Amazon Kinesis Data Streams has simple pay-as-you-go pricing, with no upfront costs or minimum fees, and you pay only for the resources you consume. An Amazon Kinesis stream is made up of one or more shards. Each shard gives you a capacity of five read transactions per second, up to a maximum total of 2 MB of data read per second. Each shard can support up to 1,000 write transactions per second, and up to a maximum total of 1 MB data written per second.
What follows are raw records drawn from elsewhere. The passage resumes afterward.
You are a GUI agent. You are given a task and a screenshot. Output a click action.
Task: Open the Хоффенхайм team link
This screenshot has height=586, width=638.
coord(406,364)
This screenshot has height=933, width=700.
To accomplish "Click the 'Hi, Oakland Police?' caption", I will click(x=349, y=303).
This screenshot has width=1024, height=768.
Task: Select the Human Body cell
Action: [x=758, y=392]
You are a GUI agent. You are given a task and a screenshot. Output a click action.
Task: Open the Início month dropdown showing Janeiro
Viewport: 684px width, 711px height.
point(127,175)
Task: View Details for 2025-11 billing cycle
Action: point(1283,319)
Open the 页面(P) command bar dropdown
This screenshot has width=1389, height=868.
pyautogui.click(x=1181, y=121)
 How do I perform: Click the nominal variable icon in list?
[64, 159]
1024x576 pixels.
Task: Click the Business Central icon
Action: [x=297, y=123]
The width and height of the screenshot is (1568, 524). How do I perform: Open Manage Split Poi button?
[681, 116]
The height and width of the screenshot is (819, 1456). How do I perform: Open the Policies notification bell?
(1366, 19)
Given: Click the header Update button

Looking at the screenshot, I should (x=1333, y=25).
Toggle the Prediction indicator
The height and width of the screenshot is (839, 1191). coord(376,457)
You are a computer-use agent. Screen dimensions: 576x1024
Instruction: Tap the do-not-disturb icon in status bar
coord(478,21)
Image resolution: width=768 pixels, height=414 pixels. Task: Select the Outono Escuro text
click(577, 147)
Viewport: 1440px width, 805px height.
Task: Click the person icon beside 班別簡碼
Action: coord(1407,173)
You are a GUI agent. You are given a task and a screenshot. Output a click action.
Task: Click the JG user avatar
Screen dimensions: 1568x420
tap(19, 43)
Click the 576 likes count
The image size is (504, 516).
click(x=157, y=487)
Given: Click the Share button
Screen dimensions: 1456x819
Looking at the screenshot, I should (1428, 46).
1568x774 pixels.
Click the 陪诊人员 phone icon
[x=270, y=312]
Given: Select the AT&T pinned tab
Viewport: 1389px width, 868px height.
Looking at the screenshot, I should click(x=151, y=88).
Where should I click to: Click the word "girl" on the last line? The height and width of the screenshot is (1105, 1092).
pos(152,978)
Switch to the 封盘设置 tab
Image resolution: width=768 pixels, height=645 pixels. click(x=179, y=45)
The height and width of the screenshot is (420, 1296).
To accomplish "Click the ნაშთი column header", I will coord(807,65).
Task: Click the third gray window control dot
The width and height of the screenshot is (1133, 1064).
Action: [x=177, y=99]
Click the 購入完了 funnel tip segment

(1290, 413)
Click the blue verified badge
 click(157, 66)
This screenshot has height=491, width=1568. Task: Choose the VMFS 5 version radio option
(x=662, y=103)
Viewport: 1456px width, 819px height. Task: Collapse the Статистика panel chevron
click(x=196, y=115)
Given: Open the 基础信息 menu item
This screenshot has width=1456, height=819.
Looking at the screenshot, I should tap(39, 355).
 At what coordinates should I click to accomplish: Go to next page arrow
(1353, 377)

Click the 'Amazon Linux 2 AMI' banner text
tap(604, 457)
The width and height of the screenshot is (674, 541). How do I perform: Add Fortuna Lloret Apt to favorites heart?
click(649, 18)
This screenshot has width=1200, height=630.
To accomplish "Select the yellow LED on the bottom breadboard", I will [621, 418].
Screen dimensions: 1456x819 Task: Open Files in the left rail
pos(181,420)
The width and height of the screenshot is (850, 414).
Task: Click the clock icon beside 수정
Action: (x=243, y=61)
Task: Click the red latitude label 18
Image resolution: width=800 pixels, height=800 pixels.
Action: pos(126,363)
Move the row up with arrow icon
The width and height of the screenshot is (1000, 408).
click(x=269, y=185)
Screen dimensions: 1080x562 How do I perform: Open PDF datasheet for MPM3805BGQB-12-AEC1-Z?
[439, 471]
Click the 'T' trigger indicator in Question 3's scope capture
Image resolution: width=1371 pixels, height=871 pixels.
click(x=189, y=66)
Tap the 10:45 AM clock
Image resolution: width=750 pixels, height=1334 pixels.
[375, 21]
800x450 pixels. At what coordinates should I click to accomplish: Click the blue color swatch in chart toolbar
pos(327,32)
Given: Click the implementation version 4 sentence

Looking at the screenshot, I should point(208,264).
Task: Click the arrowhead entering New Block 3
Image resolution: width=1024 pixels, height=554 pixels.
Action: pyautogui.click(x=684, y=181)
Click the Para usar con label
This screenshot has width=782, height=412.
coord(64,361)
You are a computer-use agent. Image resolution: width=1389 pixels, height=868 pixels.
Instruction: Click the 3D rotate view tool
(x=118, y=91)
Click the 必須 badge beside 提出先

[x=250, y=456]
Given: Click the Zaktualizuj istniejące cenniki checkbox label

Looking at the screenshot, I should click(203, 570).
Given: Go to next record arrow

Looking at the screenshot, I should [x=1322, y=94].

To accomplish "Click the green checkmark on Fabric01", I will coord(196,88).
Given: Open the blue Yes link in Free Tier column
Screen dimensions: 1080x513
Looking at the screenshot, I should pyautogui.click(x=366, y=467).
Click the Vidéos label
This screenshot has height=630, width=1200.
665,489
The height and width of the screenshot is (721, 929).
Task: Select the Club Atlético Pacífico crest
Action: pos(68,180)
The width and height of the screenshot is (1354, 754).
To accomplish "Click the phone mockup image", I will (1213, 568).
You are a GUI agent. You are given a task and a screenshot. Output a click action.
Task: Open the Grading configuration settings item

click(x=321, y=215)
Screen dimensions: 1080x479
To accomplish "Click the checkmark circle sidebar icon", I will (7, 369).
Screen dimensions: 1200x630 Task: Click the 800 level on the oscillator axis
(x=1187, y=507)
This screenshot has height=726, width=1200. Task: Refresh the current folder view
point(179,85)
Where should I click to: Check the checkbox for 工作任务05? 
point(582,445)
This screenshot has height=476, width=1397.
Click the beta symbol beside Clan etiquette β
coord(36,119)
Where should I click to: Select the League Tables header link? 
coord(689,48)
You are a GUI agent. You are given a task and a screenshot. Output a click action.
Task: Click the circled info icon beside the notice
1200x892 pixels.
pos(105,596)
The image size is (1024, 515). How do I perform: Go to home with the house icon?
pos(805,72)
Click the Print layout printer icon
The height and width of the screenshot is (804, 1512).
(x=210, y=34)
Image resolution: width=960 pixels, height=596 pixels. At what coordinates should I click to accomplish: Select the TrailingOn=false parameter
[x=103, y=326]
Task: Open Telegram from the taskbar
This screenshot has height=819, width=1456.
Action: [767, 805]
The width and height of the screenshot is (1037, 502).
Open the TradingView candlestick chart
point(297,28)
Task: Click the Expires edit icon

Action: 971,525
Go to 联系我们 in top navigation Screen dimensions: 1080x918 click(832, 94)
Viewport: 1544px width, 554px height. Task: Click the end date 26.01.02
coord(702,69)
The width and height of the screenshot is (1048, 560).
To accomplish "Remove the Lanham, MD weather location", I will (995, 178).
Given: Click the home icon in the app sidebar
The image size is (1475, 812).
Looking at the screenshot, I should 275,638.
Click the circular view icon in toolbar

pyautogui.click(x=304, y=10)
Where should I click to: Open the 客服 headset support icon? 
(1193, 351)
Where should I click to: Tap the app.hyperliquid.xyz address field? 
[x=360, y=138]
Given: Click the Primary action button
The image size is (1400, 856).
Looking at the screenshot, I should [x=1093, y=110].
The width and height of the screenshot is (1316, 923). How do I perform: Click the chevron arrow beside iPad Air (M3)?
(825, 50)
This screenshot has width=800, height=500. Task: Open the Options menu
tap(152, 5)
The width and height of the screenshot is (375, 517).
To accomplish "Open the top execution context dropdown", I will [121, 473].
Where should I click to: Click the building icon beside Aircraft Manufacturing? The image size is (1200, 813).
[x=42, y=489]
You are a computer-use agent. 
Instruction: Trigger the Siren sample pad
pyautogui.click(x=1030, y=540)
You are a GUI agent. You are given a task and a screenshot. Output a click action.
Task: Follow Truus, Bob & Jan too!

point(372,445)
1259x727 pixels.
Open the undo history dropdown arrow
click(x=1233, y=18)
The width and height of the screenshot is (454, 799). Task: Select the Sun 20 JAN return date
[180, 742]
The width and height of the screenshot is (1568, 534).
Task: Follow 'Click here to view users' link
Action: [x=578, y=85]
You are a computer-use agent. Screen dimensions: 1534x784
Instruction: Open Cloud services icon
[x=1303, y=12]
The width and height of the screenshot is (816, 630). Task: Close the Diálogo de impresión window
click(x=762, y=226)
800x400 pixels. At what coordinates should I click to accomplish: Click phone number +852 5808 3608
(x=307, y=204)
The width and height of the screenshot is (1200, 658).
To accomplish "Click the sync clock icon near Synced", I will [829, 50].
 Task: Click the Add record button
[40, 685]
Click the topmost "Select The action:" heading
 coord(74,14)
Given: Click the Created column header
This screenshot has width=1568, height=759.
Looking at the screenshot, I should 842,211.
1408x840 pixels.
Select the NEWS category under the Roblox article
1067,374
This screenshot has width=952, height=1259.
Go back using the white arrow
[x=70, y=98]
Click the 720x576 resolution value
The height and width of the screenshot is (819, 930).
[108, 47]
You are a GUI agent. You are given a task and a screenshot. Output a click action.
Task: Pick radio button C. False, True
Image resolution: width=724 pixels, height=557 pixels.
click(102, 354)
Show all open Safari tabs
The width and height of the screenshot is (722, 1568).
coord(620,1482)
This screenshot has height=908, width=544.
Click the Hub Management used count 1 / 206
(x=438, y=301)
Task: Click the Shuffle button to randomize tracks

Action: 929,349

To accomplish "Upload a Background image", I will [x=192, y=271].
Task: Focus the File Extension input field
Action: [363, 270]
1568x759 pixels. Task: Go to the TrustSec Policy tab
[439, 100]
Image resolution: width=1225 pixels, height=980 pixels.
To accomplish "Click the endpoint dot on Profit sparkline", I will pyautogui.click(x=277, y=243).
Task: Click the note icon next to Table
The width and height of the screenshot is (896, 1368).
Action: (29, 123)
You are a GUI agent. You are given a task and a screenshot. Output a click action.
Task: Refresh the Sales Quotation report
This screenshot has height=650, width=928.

The data capacity of your stream is a function of the number of shards that you specify for the stream. The total capacity of the stream is the sum of the capacity of each shard. There are two components to pricing:

  • Primary pricing includes an hourly charge per shard and a charge for each one million PUT transactions.

  • Pricing for optional components for extended retention and enhanced fan-out.

For more information, see Amazon Kinesis Data Streams Pricing. Applications that run on Amazon EC2 and process Amazon Kinesis streams also incur standard Amazon EC2 costs.


Amazon Kinesis Data Streams enables you to choose the throughput capacity you require in terms of shards. With each shard in an Amazon Kinesis stream, you can capture up to 1 megabyte per second of data at 1,000 write transactions per second. Your Amazon Kinesis applications can read data from each shard at up to 2 megabytes per second. You can provision as many shards as you need to get the throughput capacity you want; for example, a one gigabyte per second data stream would require 1024 shards.

Additionally, there is a new feature. Enhanced fan-out enables developers to scale up the number of stream consumers (applications reading data from a stream in real-time) by offering each stream consumer their own read throughput. Developers can register stream consumers to use enhanced fan-out and receive their own 2MB/sec pipe of read throughput per shard. This throughput automatically scales with the number of shards in a stream.

Durability and availability

Amazon Kinesis Data Streams synchronously replicates data across three Availability Zones in an AWS Region, providing high availability and data durability.

Additionally, you can store a cursor in Amazon DynamoDB to durably track what has been read from an Amazon Kinesis stream. In the event that your application fails in the middle of reading data from the stream, you can restart your application and use the cursor to pick up from the exact spot where the failed application left off.

Scalability and elasticity

You can increase or decrease the capacity of the stream at any time according to your business or operational needs, without any interruption to ongoing stream processing. By using API calls or development tools, you can automate scaling of your Amazon Kinesis Data Streams environment to meet demand and ensure you only pay for what you need.


There are two interfaces to Kinesis Data Streams:

  • Input which is used by data producers to put data into Kinesis Data Streams

  • Output to process and analyze data that comes in

Producers can write data using the Amazon Kinesis PUT API, an AWS Software Development Kit (SDK) or toolkit abstraction, the Amazon Kinesis Producer Library (KPL), or the Amazon Kinesis Agent.

For processing data that has already been put into an Amazon Kinesis stream, there are client libraries provided to build and operate real-time streaming data processing applications. The KCL acts as an intermediary between Amazon Kinesis Data Streams and your business applications which contain the specific processing logic. There is also integration to read from an Amazon Kinesis stream into Apache Spark Streaming running on Amazon EMR.


Amazon Kinesis Data Streams has the following anti-patterns:

  • Small scale consistent throughput – Even though Kinesis Data Streams works for streaming data at 200 KB per second or less, it is designed and optimized for larger data throughputs.

  • Long-term data storage and analytics – Kinesis Data Streams is not suited for long-term data storage. By default, data is retained for 24 hours, and you can extend the retention period by up to 365 days.